Performance
avril 17th, 2010 | Published in CINEMA/FILMVice et Versa
Le long métrage Performance tourné en 1968 par Donald Cammell et Nicolas Roeg, ressort en salles à partir du 21 avril. L’occasion de (re)découvrir les débuts de Mick Jagger au cinéma, et de réécouter le fameux titre Memo From Turner, sublime et ascétique pièce d’anthologie jaggerienne.
Deux réalisateurs eux-mêmes débutants, l’un peintre et écrivain, l’autre jeune chef opérateur.
Un film en forme de mirage qui oppose un gangster brutal et une rock star retirée, vivant en ménage à trois.
Pas de véritable fiction donc pour Mick Jagger, en face de lui James Fox acteur anglais classique très en vue à l’époque, entre eux Anita Pallenberg et la délicieuse Michèle Breton.
Autre point fort du film la musique bien sûr, on voit d’ailleurs Mick Jagger utiliser lors d’une scène d’anthologie l’un des premiers claviers Moog.
La bande-son du film est dirigée par Jack Nitszche qui employa deux brillants guitaristes Ry Cooder et Lowell George.
-=-=-=-=-
Énoncé 1 —
Résumez sous forme de liste le paragraphe de l'article sur le film Performance qui commence par « Le long métrage Performance tourné en 1968 », sans perdre ses faits principaux.
Énoncé 2 —
Prolongez l'article sur le film Performance après sa dernière phrase.

Données fournies —
-=-=-=-=-
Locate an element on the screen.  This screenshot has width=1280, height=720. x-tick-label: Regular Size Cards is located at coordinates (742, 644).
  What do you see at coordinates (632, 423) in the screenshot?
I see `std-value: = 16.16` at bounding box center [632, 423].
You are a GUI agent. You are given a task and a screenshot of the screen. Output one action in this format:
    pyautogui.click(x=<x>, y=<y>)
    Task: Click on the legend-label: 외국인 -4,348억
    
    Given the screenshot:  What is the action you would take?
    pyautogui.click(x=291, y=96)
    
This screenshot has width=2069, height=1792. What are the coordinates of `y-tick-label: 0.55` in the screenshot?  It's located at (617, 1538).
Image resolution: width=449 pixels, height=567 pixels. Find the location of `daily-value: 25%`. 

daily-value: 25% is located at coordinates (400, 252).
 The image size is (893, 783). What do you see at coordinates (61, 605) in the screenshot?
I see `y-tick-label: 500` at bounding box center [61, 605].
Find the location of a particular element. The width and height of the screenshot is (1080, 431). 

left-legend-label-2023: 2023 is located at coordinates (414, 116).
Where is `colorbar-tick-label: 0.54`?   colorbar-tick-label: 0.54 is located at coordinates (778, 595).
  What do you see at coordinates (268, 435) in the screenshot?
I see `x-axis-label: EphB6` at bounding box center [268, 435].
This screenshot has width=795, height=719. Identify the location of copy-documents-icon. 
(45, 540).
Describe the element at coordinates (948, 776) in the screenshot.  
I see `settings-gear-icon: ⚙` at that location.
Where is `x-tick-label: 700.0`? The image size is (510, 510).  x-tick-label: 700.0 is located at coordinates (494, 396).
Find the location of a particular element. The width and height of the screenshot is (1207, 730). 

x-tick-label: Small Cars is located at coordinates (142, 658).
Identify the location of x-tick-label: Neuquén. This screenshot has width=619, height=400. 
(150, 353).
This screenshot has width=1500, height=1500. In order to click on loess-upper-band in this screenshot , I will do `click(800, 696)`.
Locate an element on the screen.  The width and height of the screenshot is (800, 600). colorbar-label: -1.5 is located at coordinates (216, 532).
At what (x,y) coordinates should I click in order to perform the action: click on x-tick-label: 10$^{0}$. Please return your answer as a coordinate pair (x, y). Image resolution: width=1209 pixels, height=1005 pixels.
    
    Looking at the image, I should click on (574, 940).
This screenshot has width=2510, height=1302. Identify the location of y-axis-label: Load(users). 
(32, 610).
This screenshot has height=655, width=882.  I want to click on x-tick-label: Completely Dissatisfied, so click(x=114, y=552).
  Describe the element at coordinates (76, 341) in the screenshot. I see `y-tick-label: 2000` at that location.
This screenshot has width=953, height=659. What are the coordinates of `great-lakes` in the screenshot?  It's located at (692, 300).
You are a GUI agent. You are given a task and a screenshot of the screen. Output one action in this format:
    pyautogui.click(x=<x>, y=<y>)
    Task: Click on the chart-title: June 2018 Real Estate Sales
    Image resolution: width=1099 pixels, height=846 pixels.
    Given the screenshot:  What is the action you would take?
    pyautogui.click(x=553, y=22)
-=-=-=-=-
Réponse rédigée 1 —
- Film tourné en 1968 par Donald Cammell et Nicolas Roeg
- De retour en salles à partir du 21 avril
- Premiers pas de Mick Jagger au cinéma
- Comprend le titre Memo From Turner, pièce d'anthologie jaggerienne

Réponse rédigée 2 —
Ce qui pouvait choquer alors laisse assez indifférent, reste la musique, le travail d’image, et le goût amer de ce jeu de miroirs sans fin. Palette insensée de références littéraires, mise en abyme désillusionnée, Performance laisse rêveur.
Car ce qui, à l’époque, choqua assez la Warner pour qu’elle attende deux ans avant de sortir le film, est devenu aujourd’hui est un argument marketing. On indique obligeamment aux journalistes en mal d’anecdotes le mode de vie agité des aspirantes rock stars, les biographies fournies, les chroniques de disques sont remplies de détails et d’allusions, sex and drugs and rock’n'roll est le dernier filet où attirer le consommateur en mal de sensations fortes.